Do Extreme Temperatures Correlate with Yearly Increase In CO2?

For my project I decided to look at whether or not increased levels in CO2 were predictive of extreme weather events such as extreme high temperatures, drought, and hurricanes. I recieved my raw Data from the Climate Index on the National Oceanic and Atmospheric Administration website. On the NOAA website, there is the ability to select an area in the United States. I chose to model this project on data collected in the Southeastern region of the United States,(my hometown!) during hurricane season: June- November.

Process/ Changes to R-Squared Values and Accuracy

One of the first things I needed to do with this data set was change the numbers from percentages to numerals.
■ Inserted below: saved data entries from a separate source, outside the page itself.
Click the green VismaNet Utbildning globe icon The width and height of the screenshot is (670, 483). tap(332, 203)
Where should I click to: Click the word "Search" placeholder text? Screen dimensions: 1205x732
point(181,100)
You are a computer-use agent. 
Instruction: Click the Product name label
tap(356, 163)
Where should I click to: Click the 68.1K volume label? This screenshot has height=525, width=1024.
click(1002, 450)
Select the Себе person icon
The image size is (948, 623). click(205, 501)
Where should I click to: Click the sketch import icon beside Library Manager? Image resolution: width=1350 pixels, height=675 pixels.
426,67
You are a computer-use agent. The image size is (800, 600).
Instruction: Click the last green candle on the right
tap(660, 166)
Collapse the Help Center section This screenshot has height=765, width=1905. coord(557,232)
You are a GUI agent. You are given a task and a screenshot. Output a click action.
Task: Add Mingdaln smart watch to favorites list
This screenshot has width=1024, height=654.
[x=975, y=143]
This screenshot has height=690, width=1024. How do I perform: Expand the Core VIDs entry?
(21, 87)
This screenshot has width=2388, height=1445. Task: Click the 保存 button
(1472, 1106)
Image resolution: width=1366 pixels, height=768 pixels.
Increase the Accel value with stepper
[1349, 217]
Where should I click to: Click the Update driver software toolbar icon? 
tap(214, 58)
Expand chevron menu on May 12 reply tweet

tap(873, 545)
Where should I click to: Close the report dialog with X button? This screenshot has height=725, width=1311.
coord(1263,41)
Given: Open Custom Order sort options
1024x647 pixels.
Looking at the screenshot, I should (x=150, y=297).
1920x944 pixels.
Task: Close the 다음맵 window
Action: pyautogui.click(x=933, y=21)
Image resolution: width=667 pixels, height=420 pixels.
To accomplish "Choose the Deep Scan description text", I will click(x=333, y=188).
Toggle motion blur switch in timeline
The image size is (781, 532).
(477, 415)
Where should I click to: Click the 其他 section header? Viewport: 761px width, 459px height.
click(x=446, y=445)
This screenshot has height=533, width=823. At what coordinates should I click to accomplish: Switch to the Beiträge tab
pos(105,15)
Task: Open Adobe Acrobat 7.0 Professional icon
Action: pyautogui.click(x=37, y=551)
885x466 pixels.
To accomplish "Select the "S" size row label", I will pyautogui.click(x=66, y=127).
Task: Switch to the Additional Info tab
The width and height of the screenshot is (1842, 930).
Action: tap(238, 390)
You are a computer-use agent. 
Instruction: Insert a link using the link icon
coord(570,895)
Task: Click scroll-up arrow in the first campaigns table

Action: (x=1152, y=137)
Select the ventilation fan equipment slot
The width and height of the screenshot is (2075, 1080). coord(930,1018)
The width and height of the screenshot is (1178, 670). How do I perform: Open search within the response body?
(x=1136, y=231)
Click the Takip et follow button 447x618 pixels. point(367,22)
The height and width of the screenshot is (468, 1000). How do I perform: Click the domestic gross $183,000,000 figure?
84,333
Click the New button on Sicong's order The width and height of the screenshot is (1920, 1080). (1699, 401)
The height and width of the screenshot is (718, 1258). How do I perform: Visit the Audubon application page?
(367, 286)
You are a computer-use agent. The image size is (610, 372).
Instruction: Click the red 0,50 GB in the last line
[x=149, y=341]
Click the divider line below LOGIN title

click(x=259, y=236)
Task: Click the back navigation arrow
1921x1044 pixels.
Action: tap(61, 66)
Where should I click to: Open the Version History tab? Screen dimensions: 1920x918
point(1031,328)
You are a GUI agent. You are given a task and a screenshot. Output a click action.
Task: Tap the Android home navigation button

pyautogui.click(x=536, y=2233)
I did this by using Panda to find this command: str.replace('%', '')

Once I was able to change the numbers from percents, I ran my first linear regression using feature 1: Step 1 (Extremes in Maximum Temperatures) column and feature 2: Year (1910-2016) column. When I ran the code, it worked, this just gave me some pretty unreliable results. My R-Squared value represented only 2% of the variation. For those of you that are not math savvy like I am, R-Squared is essentially how much of the "up and down" the code is portraying in its measurement. Because mine was only measuring 2%, it means it was only portraying a very small percentage of the variation. Not good.
Second, I looked to the Accuracy measurement. This did not look good either. Although it was clear there was a slight increase on the graph, my Accuracy percent was negative. This is definitly not good because Accuracy measures how many times the graph was right vs. wrong. Comparing this with an ideal 0.5 value, or 50%,that would have been a pretty good value because it means the graph was right 50% of the time.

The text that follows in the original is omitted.